Similarly, special departments for indigenous health and indigenous special health districts were eliminated. These were key elements of Brazil’s health policy consolidated during the 2000s that was rooted in the view of social and geographical inequalities in access to public services. These measures sought to incorporate indigenous care within the context of the general population over the ascension of a discourse based on a so- called “universal Brazilian citizen” (Polidoro, 2020). The same type of argument was used to dismantle public policies specifically for family farmers. At the symbolic and discursive level, this process sought to homogenize the audience, erase the diversity of rural areas, and address the differences between categories of producers only from the point of view of farm size or scale (Niederle et al., 2019). The impacts of these measures include the high level of casualties from COVID-19 among indigenous populations struggling to access health care. Equally alarming was the sharp increase in violence toward rural people that followed the 2016 impeachment and consolidation of these populist narratives (Andrade, 2020).

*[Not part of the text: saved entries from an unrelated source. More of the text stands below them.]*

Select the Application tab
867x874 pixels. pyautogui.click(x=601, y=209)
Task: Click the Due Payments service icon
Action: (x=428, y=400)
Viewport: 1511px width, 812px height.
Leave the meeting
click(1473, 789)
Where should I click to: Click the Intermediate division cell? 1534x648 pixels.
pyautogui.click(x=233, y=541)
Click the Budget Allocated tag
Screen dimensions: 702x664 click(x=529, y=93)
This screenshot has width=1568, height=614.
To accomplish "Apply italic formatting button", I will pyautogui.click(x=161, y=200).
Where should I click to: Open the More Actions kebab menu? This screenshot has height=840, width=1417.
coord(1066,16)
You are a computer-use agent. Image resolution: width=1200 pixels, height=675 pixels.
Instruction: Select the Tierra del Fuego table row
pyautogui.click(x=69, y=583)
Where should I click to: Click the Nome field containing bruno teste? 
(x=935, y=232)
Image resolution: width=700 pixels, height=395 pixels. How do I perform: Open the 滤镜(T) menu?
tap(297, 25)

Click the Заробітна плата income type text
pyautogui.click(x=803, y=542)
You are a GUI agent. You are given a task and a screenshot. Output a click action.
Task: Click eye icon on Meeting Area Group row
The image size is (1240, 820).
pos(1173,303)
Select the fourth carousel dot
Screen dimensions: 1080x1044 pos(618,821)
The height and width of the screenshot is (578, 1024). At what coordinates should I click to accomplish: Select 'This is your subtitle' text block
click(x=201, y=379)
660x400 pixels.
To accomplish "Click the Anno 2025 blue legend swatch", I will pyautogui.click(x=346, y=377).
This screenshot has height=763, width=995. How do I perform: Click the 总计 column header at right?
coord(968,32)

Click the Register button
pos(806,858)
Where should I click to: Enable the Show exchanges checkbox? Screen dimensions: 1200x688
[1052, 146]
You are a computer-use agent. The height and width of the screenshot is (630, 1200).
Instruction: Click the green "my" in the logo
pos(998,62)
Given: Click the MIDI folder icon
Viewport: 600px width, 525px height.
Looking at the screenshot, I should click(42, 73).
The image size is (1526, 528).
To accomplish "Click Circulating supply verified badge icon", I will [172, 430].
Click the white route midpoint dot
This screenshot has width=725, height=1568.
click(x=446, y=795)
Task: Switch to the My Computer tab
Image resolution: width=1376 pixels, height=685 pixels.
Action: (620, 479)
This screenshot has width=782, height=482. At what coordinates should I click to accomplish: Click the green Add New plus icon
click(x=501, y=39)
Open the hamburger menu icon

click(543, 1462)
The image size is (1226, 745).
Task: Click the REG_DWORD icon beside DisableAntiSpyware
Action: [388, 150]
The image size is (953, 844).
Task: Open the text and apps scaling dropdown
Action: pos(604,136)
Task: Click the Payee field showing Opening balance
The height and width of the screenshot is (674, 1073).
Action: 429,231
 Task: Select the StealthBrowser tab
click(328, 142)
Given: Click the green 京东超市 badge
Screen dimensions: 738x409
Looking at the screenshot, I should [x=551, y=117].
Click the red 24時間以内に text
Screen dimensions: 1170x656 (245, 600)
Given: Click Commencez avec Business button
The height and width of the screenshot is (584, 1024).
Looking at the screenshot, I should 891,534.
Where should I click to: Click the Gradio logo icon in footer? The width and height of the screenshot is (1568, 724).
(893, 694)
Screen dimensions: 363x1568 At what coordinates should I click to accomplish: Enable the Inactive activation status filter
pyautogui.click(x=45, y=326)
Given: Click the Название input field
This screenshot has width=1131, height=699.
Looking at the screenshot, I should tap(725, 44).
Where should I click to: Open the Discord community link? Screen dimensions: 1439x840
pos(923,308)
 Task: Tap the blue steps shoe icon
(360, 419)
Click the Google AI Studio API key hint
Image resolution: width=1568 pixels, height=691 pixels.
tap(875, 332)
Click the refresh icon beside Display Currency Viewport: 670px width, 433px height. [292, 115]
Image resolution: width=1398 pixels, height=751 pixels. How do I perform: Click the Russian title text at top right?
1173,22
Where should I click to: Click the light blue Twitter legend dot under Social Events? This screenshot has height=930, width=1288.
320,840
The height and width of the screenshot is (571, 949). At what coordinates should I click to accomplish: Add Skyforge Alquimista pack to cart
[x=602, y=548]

Therefore, rather than a neoliberal turn, this narrative was employed to change the overall policy goals and promote an active dismantling of several of the country’s social policies, along with a review of the historical rights of minority groups and indigenous populations. The neoliberal narrative was applied only to policy fields that were considered beneficial to the opposition. Simultaneously, military spending was gradually expanded, including salary increases to compensate for military pension reform (Schreiber, 2020). As a reserve military officer himself, Bolsonaro’s support from military forces has been a key stability force for the government, despite internal disagreement with the Minister of Economy.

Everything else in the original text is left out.